* **WORK INSTRUCTIONS**
- 1) In the Sherwood museum blog post below, what reason does JayCee give for every girl in Sherwood carrying a parasol 100 years ago? Answer in one to three sentences.
- 2) Answer these questions from the Sherwood museum blog post below:
(a) Where did the museum find the old display ad used on its new poster?
(b) Which accessories will Susan Hall's program highlight?
(c) Between which two cities did Lilly Morgen's great-grandfather wear his money belt?
- 3) Pick up the Sherwood museum blog post below where it ends and write the next part.

**** QUOTED PASSAGE ****

Tuesday, March 31, 2009

Our March Show Continues through April

We decorated our new poster (at Left) with an old display ad we found in the November 1912 Sherwood News-Sheet. We only had to change the quaintly out-of-fashion wording a little for our Museum show. The original wording is as follows:

Cut the High Cost of Living

We have cut the cost of high living--as far as good clothes are concerned. You can secure here the very finest of made-to-measure suits or overcoats at 5 to 20 per cent less than you can possibly get through any other channel. Proof? Call and look over the International Fall display of styles and fabrics and compare the prices for yourself. By way of interest see the values we offer at 15, 20 and 25 dollars--elsewhere they'd cost--well judge for yourself.

McConnell & Hall General Merchandise

Historical Society President Polly adds: "On Tuesday, April 14 at 1:45 a.m. we are hosting a program by Susan Hall, collector, historian, seamstress, and milliner, who will share her 40 year love affair with vintage clothing. Her show will highlight accessories such as handbags, gloves, and parasols. The program will be in our upstairs classroom in the Museum. Bring your friends. It's free."


Anonymous said...

Cute Poster!!

Clyde List said...

Thank you! Now click on the "McConnell & Hall General Store" words and see how lovely the actual store was!

Lilly Morgen said...

Our next next show is next next Sat at the museum: "Picturing America:" from the National Endowment for the Humanities in Wash. D.C. Each picture features the best of history's fine art. With it for this show is a description of how that picture fits in to the Sherwood experience.
Picturing America Feb. 7 1:00-4:00 with a lecture at 2:30.

Clyde said...

Ooops. Sorry. The blogmeister will have to change that.

Anonymous said...

What is a parasol? I've never heard of it. Anne s.

Anonymous said...

Does that man have a purse. Did men have purses in the olden days?

Katy Y.

JayCee said...

My dear young lady Anne! You would be hopelessly out of date in Sherwood 100 years ago. Every girl carried a parasol, for the same reason that every girl kept her hat in place with a hat-pin. It was a ready weapon against too-adventurous gentlemen. Please find a skit about a parasol on our neighboring blog:


This is in regards to a certain gentleman named Mr. Roberts.

JayCee said...

"Does the man carry a purse?"

Oh dear! I had not noticed that detail. You can be certain I never sported such an accessory as that in my day! Especially when here in Sherwood you had to deal with men in buckskin who would shoot the heels off any gentleman who dressed the way the guy in this advertisement does.

We will need to call on Lilly Morgen to explain and clarify the purse issue.

Lilly Morgen said...

Oh, indeed. These folks, from the turn of the century, (1900)look to me as if they are touring (in a touring automobile) or they are on their way on a European cruise on a ship. Perhaps this is the gent's passport folio or perhaps his tobacco bag. Those are two possibilities.Most men in those days would also have a money belt strapped on their chest if they were doing some serious traveling. My Great Grandfather, Julius Joseph Weisenback had one that he wore from St. Louis to Portland on the train.

**** EXTRACTED MATERIAL ****

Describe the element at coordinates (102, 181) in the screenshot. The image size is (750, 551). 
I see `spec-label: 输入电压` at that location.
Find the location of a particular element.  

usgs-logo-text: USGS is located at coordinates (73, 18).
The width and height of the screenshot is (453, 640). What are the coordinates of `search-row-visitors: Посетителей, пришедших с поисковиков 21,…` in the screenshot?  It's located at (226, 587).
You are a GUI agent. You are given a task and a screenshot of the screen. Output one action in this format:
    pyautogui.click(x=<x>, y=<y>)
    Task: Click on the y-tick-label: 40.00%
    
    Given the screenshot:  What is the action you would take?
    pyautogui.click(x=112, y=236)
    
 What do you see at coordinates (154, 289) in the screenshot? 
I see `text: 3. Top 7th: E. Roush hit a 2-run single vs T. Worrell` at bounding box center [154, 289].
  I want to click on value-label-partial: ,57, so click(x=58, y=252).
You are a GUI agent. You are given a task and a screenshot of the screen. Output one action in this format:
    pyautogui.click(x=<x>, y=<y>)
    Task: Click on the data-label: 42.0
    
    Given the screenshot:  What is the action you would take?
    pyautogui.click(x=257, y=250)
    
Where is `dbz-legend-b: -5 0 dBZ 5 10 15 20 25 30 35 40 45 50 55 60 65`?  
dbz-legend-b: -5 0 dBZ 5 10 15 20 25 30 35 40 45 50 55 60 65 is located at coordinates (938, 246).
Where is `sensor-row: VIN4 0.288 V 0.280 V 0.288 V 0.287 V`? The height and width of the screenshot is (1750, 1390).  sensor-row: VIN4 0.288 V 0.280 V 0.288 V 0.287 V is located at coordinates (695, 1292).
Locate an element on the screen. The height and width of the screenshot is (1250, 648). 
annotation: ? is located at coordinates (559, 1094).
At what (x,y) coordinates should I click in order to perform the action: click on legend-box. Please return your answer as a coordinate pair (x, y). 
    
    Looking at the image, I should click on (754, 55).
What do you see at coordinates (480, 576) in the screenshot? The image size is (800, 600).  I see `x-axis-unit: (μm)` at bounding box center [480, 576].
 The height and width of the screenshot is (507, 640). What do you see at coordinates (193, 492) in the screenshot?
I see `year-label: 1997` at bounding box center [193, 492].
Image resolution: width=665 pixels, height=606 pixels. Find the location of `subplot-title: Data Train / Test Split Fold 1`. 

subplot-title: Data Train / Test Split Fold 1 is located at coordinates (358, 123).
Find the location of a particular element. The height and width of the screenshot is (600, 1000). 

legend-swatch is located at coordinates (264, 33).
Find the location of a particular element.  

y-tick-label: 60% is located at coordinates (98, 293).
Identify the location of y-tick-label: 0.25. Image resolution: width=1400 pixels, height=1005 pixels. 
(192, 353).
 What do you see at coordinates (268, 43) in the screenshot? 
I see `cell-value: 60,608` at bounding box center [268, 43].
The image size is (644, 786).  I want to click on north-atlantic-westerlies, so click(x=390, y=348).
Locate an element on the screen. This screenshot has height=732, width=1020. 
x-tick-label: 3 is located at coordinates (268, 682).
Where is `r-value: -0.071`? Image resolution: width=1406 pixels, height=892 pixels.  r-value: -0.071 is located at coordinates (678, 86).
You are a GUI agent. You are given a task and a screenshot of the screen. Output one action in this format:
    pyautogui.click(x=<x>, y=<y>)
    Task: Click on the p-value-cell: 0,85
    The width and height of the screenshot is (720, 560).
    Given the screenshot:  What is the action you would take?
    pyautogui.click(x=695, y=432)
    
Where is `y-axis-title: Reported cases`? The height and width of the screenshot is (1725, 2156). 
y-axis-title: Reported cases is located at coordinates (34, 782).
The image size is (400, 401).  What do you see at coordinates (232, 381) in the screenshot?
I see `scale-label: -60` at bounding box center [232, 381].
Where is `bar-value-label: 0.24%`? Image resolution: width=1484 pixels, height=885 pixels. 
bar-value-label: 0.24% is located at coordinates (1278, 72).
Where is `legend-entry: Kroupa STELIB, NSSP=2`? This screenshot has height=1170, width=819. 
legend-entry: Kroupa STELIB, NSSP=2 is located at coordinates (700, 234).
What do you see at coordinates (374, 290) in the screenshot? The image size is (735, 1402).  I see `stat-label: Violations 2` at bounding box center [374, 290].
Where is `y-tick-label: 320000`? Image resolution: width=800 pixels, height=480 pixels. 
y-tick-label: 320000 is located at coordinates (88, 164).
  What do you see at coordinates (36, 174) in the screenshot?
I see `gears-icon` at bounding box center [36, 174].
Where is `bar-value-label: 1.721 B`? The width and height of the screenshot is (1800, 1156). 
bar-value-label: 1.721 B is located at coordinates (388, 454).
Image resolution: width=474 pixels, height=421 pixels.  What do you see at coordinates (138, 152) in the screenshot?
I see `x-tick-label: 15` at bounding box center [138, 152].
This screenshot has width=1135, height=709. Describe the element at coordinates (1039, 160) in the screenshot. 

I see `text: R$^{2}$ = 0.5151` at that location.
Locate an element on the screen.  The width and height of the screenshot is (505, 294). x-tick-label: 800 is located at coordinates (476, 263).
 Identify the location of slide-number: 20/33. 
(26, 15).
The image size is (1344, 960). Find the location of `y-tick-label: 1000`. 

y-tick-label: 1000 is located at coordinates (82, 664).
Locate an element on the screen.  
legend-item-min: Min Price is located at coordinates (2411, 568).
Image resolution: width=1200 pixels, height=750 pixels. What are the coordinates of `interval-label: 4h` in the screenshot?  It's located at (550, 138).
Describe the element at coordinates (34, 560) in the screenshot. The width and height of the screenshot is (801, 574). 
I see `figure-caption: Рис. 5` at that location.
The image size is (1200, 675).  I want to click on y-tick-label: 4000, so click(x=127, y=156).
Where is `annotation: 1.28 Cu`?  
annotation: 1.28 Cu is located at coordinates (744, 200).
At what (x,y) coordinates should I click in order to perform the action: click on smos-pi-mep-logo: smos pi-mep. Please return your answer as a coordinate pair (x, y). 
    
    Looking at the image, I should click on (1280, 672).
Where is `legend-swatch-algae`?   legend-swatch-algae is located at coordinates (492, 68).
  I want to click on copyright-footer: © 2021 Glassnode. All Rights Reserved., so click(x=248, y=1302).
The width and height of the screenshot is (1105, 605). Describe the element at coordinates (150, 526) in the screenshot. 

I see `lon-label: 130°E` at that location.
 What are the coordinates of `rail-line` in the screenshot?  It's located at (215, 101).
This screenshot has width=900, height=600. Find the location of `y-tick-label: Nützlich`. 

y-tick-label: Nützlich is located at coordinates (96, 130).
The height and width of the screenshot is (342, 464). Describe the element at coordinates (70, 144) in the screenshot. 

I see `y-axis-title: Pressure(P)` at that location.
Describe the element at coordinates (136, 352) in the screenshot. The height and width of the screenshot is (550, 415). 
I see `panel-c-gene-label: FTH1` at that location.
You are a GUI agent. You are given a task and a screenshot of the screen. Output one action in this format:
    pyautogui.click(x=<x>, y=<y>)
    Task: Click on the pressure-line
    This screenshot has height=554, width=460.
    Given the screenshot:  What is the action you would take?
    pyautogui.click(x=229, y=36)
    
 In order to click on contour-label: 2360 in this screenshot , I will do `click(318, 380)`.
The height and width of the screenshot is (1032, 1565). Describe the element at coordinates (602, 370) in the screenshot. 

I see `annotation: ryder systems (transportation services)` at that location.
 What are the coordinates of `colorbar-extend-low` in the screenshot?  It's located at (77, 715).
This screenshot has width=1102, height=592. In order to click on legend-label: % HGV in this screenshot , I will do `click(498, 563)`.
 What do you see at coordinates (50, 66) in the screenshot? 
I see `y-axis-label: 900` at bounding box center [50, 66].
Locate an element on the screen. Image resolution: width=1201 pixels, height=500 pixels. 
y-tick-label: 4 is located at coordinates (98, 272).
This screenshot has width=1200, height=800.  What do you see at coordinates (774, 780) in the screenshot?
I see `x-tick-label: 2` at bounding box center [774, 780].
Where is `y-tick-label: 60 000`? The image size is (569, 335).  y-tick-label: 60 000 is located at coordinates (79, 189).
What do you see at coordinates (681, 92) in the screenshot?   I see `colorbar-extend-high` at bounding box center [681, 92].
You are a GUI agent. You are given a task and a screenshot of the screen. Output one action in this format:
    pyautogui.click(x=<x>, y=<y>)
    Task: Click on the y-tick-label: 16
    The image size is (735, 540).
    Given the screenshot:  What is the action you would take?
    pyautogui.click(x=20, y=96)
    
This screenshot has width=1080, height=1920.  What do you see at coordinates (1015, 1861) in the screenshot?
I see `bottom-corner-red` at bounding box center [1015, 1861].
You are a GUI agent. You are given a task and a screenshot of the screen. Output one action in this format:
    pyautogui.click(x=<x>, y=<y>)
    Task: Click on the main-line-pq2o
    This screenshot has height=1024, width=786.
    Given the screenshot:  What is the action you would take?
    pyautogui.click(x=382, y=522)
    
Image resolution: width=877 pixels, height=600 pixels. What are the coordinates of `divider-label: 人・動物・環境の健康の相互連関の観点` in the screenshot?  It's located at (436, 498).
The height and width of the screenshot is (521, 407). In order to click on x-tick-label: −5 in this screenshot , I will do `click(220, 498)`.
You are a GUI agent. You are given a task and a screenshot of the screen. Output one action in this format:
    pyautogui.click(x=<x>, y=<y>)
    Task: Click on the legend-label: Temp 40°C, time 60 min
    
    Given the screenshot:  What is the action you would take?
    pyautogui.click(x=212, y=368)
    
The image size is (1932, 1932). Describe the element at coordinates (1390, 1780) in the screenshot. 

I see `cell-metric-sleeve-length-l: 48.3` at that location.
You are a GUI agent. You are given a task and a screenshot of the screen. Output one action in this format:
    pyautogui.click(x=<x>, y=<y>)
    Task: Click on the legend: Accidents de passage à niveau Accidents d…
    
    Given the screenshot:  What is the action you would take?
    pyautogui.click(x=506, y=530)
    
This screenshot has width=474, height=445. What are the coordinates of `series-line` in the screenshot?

****

* **ANSWERS FOR THE TASKS**
- 1) JayCee says a parasol was a ready weapon against too-adventurous gentlemen. That is the same reason every girl kept her hat in place with a hat-pin.

- 2)
(a) In the November 1912 Sherwood News-Sheet.
(b) Handbags, gloves, and parasols.
(c) From St. Louis to Portland, on the train.

- 3)
Anonymous said...

Why did the lady wear that big hat?


Anonymous said...

Why does the man have a stick?


Anonymous said...

Gentlemen's fashion for a certain period, especially high society fashion, included a cane or "walking stick." For more information see:

The lady wore a hat with a large brim because it would protect her delicate skin from the sun. Tan skin was not "in fashion" then, but pale, delicate skin was. The large hat would also protct her somewhat from the dust and dirt of traveling. For more information on vintage hat fashions, see:

JayCee said...

Gentlemen always carried walking sticks until one particular day in London when someone wrote a letter to the London newspaper explaining that a man carrying a walking stick is like a cave man carrying a club to hit people with in prehistoric times. The letter became so famous that no one wanted to be seen with a walking stick anymore.

Anonymous said...

Why did things cost so much?

Tad and james

JayCee said...

Oh yes, life in Old Sherwood Town was expensive. A Big Mack (whatever they called it back then) would cost you no more than a Quarter. You could buy one whole block of the Nine blocks of Old Sherwood Town for around $500. When cars came out, you could buy the latest model for less than $1000. It's too bad you can't go back then. You'd clean up big time with your allowance!

Lilly Morgen said...

I thought those big red and black Mackanaw coats were about $4.50. Of course maybe the coat you talk about didn't have a lambskin lining.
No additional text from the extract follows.